Balogun havia sido expulso durante o jogo dos Estados Unidos contra a Bósnia e Herzegovina, após uma falta em Tarik Muharemovic. A regra disciplinar da Fifa previa uma suspensão automática de um jogo, sem possibilidade de recurso.
No entanto, contrariando o regulamento vigente, o Comitê Disciplinar da Fifa optou por suspender essa punição, permitindo que Balogun participasse das oitavas de final contra a Bélgica. A justificativa apresentada foi um suposto uso inadequado do protocolo do VAR no momento da expulsão.
Segundo os advogados da US Soccer, o árbitro teria se baseado em imagens congeladas e em câmera lenta durante a revisão do lance, o que influenciou sua decisão.

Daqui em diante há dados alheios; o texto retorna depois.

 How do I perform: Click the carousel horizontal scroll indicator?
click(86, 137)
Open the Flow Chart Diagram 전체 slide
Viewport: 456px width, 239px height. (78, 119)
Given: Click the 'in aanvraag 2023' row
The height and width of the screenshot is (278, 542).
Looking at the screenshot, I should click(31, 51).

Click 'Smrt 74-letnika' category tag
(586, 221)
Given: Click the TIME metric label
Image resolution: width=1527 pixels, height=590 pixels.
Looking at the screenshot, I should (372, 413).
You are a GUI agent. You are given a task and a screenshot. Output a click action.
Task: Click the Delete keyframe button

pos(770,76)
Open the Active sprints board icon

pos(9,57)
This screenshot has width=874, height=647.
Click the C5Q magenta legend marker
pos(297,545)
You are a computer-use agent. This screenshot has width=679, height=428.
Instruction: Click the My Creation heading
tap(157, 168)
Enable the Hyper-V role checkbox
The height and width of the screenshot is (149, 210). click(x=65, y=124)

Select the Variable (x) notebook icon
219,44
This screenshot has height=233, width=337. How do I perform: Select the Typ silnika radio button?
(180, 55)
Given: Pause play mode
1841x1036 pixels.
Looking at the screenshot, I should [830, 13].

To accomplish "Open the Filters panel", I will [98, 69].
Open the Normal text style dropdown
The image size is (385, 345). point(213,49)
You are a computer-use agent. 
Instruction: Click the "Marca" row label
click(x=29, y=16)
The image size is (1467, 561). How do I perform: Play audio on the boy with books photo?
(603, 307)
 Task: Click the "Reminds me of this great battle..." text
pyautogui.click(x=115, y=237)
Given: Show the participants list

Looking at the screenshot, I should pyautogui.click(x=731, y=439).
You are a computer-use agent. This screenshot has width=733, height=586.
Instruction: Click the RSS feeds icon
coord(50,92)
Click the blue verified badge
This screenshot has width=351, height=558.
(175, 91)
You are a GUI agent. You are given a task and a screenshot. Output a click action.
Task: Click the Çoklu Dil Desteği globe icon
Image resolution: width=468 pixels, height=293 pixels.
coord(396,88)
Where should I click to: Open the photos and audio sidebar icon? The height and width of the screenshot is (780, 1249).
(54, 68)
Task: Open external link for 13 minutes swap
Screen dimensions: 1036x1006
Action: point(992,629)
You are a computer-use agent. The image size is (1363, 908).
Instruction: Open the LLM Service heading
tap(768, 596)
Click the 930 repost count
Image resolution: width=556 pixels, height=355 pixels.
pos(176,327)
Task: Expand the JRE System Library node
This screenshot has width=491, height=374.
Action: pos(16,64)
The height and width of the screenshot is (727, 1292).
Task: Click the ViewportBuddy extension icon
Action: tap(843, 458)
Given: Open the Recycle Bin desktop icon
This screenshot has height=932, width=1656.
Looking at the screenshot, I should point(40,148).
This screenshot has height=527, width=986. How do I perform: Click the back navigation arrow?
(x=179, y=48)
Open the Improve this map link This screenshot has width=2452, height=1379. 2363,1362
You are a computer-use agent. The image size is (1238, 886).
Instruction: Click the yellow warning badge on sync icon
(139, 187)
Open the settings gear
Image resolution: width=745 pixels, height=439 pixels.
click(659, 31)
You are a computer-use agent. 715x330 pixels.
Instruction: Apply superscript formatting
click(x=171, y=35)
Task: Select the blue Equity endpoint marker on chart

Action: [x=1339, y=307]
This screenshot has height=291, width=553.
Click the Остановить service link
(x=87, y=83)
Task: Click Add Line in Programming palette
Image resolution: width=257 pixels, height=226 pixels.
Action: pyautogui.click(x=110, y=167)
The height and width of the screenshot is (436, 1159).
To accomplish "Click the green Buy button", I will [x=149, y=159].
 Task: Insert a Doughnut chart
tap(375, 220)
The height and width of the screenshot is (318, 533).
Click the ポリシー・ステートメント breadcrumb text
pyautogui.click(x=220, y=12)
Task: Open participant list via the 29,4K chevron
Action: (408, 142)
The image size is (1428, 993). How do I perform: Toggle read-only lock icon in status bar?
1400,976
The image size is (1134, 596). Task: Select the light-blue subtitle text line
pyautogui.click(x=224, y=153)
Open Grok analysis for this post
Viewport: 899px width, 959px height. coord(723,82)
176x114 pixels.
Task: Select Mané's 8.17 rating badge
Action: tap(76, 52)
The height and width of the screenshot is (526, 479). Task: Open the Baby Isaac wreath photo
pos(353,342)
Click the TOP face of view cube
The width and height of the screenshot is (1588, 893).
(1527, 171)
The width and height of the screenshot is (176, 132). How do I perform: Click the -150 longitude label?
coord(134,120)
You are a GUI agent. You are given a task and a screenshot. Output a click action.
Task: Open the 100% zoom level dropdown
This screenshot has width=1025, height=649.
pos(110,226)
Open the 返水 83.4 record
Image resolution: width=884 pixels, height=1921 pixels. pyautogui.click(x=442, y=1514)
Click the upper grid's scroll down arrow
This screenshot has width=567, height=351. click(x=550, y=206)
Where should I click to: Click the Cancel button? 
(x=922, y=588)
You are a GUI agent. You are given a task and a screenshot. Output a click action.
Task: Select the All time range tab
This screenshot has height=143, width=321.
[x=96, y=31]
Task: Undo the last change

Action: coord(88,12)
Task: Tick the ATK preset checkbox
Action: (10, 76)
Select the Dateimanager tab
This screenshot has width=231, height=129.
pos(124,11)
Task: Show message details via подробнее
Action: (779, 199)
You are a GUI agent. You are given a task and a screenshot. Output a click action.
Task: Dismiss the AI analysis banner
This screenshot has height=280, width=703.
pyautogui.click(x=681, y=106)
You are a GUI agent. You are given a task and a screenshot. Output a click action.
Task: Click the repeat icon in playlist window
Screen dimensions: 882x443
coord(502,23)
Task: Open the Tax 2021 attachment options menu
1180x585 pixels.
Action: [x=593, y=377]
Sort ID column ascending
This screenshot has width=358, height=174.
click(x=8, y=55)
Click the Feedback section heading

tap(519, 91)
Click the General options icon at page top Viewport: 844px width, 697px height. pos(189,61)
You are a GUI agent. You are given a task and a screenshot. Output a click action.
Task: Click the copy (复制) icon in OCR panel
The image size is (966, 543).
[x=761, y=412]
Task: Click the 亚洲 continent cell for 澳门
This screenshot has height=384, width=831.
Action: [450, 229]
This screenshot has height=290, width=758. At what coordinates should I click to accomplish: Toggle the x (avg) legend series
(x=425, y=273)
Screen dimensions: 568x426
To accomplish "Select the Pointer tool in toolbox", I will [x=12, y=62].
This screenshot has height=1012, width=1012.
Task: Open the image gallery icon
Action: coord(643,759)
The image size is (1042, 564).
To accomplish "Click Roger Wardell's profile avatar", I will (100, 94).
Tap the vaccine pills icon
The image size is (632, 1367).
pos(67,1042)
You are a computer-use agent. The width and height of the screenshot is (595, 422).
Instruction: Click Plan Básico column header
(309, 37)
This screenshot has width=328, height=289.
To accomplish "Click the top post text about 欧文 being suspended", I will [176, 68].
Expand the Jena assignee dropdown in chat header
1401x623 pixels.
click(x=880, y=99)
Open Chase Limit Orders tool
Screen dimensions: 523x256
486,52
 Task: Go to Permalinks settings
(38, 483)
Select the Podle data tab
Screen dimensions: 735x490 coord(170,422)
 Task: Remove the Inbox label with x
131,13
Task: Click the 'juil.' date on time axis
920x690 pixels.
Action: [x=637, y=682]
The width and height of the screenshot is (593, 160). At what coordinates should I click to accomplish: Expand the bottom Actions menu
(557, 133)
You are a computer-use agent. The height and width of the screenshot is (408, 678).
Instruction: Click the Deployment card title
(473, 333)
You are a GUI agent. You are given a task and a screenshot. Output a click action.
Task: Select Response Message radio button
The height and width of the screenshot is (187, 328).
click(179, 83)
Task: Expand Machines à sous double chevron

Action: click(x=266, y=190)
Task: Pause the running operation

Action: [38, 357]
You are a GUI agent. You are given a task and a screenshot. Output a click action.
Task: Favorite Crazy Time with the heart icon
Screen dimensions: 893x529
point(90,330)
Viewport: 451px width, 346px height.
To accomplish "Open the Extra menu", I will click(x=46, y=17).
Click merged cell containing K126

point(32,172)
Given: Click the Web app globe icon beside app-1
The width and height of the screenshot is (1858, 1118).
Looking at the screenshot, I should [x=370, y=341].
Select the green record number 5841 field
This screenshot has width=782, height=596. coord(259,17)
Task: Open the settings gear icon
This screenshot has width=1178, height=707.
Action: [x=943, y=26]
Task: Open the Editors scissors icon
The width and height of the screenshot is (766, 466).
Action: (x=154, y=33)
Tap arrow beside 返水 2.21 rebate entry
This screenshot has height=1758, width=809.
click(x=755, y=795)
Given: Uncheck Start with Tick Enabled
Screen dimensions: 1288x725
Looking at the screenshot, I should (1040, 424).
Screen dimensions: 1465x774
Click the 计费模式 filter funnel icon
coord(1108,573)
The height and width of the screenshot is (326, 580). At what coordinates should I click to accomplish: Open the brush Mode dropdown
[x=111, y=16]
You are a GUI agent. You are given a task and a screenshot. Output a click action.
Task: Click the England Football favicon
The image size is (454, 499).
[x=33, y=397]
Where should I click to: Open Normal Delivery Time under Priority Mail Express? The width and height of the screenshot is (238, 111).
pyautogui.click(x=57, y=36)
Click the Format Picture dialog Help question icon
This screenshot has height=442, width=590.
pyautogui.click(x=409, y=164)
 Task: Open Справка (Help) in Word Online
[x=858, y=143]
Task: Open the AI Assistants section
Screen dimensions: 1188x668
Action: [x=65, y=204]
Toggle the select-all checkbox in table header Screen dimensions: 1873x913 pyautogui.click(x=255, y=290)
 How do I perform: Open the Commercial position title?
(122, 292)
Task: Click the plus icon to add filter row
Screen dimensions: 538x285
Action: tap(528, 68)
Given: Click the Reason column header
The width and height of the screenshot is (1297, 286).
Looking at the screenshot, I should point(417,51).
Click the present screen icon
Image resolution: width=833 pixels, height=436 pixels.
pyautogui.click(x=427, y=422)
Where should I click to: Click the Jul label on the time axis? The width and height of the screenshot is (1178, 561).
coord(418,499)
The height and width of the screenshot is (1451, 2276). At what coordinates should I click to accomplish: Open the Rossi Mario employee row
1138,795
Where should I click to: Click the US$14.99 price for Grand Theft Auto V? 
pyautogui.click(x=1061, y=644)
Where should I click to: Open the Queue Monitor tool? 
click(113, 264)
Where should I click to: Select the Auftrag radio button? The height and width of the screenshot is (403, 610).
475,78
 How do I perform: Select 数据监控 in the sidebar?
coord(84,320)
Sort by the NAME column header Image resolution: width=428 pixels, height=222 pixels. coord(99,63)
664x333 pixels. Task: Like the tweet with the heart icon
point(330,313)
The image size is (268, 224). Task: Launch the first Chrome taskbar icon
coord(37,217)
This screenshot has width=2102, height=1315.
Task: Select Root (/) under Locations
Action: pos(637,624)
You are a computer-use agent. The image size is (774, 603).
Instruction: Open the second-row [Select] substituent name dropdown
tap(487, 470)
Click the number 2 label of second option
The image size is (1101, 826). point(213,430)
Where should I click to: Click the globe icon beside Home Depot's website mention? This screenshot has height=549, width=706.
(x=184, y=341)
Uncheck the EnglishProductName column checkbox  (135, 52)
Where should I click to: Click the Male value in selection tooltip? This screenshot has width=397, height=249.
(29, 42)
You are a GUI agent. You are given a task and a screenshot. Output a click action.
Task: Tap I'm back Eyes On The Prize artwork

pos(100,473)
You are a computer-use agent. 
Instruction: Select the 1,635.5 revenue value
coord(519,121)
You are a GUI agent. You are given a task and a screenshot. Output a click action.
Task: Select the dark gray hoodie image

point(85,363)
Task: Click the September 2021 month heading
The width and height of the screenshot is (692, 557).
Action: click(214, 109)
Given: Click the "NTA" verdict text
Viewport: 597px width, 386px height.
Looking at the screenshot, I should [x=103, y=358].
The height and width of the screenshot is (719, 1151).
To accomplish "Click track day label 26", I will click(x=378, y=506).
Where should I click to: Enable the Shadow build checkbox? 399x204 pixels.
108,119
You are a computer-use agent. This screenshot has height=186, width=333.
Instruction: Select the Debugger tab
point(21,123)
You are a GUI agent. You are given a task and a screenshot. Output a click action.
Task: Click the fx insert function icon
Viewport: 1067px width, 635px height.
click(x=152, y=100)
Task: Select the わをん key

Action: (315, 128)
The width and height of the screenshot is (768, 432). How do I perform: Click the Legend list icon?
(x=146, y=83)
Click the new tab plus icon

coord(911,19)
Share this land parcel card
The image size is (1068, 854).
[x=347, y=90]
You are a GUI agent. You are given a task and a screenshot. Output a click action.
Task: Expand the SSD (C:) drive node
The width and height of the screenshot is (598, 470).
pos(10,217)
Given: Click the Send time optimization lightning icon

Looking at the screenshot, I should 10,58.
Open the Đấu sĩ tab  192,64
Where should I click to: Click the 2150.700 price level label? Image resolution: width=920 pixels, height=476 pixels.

Embora a expulsão tenha sido mantida, a suspensão foi retirada.
A Uefa expressou sua insatisfação com essa decisão ao afirmar que "o futebol deve ser regido por regras claras e justas", sugerindo que a Fifa "cruzou uma linha vermelha" ao alterar as normas durante um torneio em andamento.
O episódio tem gerado debate intenso entre dirigentes e especialistas, sendo considerado um dos mais polêmicos das recentes edições da Copa do Mundo.